Utility companies, power plants, air traffic control systems, public transit systems, and others are predominately under digital control. Media coverage of specific cyber-attacks that have targeted these critical infrastructures indicates that the frequency of the attacks is escalating and with rapidly evolving sophistication, and these attacks are incurring more severe damages on their targets. These stories may include enticing details that are suspenseful and entertaining; however, failure to detect, defend, and remediate these threats will effect monetary catastrophe and endanger the population with unimaginable consequences. So, what mechanisms have been contrived to entrap offenders before they assail us under a camouflage of bit streams?

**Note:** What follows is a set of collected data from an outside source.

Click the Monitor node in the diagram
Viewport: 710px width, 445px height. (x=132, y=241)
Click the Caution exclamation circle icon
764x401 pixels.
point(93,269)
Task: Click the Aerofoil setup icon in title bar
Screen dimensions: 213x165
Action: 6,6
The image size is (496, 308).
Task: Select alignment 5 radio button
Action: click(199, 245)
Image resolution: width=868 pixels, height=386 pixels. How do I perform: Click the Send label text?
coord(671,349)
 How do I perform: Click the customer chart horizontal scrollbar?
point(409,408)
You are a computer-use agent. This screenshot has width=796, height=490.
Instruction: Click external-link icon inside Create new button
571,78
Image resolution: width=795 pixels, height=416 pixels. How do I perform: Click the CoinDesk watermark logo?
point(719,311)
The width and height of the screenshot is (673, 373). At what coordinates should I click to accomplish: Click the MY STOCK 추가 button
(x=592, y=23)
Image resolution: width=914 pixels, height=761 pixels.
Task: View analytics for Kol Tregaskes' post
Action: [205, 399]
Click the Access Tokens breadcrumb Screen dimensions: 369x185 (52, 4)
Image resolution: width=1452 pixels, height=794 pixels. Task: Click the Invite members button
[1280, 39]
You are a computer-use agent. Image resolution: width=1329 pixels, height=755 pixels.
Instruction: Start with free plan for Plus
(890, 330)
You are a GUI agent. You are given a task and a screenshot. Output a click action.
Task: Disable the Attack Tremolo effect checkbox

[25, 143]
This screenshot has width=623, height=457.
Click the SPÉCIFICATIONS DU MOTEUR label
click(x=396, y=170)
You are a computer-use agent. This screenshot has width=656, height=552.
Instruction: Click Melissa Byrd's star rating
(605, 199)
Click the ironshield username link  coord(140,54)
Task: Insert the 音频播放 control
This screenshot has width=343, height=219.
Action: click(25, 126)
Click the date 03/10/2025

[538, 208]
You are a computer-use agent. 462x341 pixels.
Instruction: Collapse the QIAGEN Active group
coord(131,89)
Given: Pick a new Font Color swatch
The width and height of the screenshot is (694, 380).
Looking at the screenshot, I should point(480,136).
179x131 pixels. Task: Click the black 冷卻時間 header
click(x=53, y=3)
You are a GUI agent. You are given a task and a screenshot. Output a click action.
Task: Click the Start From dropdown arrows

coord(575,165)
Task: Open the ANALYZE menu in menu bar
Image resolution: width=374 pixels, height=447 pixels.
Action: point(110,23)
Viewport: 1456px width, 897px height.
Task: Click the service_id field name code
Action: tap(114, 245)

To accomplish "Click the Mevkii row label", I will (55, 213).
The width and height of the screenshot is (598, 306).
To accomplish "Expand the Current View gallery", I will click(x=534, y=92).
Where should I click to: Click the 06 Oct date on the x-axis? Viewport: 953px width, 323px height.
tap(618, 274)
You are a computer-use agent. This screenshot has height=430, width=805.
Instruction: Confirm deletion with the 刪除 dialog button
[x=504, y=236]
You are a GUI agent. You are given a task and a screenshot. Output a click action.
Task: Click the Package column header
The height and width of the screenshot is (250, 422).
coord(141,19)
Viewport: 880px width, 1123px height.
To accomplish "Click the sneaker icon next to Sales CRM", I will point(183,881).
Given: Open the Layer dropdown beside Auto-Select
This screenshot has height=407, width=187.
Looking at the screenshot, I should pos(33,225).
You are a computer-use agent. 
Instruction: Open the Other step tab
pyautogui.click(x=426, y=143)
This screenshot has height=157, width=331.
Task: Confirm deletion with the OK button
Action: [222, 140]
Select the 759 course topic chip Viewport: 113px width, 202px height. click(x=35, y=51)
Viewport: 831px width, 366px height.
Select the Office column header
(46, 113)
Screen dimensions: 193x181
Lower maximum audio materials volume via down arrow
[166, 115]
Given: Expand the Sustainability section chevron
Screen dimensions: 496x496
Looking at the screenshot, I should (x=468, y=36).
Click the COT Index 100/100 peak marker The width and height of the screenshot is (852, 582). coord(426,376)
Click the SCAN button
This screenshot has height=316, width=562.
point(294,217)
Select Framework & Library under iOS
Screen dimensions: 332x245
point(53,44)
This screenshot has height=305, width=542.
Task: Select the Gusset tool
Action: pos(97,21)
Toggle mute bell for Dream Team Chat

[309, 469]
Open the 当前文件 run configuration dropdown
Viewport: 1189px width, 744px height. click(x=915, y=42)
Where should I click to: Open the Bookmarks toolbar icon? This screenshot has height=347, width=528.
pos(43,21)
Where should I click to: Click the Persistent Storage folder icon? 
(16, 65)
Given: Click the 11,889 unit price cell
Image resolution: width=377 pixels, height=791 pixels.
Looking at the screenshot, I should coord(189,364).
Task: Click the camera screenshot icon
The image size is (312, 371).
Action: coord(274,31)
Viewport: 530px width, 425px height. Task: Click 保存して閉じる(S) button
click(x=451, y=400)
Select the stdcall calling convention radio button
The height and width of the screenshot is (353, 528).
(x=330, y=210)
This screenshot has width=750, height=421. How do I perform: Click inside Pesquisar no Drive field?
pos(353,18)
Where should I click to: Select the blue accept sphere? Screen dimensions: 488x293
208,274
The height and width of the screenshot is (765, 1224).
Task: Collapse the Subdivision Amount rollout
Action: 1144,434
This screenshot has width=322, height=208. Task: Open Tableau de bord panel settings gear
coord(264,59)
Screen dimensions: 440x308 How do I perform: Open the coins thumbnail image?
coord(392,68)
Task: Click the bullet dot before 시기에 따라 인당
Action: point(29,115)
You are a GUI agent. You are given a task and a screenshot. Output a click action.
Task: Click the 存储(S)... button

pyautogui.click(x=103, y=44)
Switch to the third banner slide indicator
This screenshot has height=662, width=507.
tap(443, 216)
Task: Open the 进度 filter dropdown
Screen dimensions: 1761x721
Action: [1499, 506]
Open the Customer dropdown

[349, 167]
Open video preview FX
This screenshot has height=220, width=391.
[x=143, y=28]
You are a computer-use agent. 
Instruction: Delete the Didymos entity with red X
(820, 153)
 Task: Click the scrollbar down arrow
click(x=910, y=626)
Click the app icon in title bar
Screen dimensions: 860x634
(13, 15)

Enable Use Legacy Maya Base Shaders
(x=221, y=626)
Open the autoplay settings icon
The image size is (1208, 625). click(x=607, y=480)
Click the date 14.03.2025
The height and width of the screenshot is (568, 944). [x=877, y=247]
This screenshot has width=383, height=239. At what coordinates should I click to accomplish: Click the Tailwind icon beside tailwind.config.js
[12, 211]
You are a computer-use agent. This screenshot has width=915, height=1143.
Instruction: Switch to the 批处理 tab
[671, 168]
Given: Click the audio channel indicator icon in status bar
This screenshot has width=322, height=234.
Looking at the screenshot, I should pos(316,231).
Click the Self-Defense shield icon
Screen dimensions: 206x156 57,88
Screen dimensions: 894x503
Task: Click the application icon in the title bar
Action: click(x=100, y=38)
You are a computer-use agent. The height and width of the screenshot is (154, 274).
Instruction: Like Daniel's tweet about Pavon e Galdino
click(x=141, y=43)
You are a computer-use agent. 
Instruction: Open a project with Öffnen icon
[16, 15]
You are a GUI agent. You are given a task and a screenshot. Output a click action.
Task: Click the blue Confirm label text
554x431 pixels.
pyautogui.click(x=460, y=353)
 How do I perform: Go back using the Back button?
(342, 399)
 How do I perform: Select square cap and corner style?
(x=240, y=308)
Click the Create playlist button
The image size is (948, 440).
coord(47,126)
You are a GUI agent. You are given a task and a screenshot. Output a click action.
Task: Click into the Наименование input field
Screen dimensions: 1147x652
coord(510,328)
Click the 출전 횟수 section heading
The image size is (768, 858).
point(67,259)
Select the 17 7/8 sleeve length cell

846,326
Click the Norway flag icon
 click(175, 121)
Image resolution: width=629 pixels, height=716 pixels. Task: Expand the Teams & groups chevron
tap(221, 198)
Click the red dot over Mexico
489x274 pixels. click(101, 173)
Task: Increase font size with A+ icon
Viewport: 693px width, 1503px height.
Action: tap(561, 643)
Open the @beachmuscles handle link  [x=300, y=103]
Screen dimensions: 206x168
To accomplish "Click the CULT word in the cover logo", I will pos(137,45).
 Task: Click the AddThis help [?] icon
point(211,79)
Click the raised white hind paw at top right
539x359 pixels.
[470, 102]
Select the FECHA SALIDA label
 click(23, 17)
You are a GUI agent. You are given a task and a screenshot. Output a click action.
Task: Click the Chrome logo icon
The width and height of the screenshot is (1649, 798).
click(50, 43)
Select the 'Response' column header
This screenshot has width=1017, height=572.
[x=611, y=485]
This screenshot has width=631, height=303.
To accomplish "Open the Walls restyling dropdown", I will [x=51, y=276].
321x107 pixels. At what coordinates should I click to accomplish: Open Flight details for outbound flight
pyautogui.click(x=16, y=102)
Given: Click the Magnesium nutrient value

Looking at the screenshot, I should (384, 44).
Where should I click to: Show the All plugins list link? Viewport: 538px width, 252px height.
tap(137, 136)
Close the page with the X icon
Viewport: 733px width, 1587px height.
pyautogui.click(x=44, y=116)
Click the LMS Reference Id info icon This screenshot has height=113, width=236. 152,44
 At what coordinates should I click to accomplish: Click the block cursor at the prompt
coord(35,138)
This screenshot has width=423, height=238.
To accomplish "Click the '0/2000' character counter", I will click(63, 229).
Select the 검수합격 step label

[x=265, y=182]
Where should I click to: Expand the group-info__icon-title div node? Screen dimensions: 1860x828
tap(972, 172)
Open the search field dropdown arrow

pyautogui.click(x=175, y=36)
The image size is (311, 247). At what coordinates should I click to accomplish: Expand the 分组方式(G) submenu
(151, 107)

Branches of government and the armed forces restrict information flow and closely inspect each individuals cyber activities. Similarly, organizations such as health care providers, insurance companies, and financial institutions must comply with certain industry rules and regulations. Many sumptuary laws require exhaustive access logging and retrospective analysis. Mining this voluminous data into a structured representation demands interdisciplinary expertise, through a process that sanitizes the raw data, sieves out the relevant subsets, transforms and normalizes the selection, and applies analytics to seek out patterns. Data mining and analytics are critical components of the security envelope. The flexibility and diversity of queries that can be issued against the extracted knowledge measure the quality of the data mining approach. In the security context, the length of time taken to excavate data determines how quickly active threats can be divulged, imminent attacks revealed, and felicitous resolutions conjured in response, instead of reacting with extemporary and ineffective countermeasures.

Security implementation and enforcement begins with us thinking in terms of the end goals. These goals must be expressible in plain language. For example, the thoughts of the CIO of a large enterprise may be as follows:

• When Bob accesses Dropbox, I want to prevent him from uploading any files but permit him to download content from his account between 8 a.m. and 5 p.m., at a rate of no more than 256 Kbps. Bob is not allowed to upload files because he is new to the company and is under a three-month probation period. However, he does have access to sensitive marketing information, and I want to prevent him from sharing such information externally. Bob has permission to download files from Dropbox because his manager utilizes Dropbox for file sharing across a distributed team. Because Dropbox is Bobs main online application, I want to limit Bobs network bandwidth utilization so that Dropbox does not over-consume available network resources.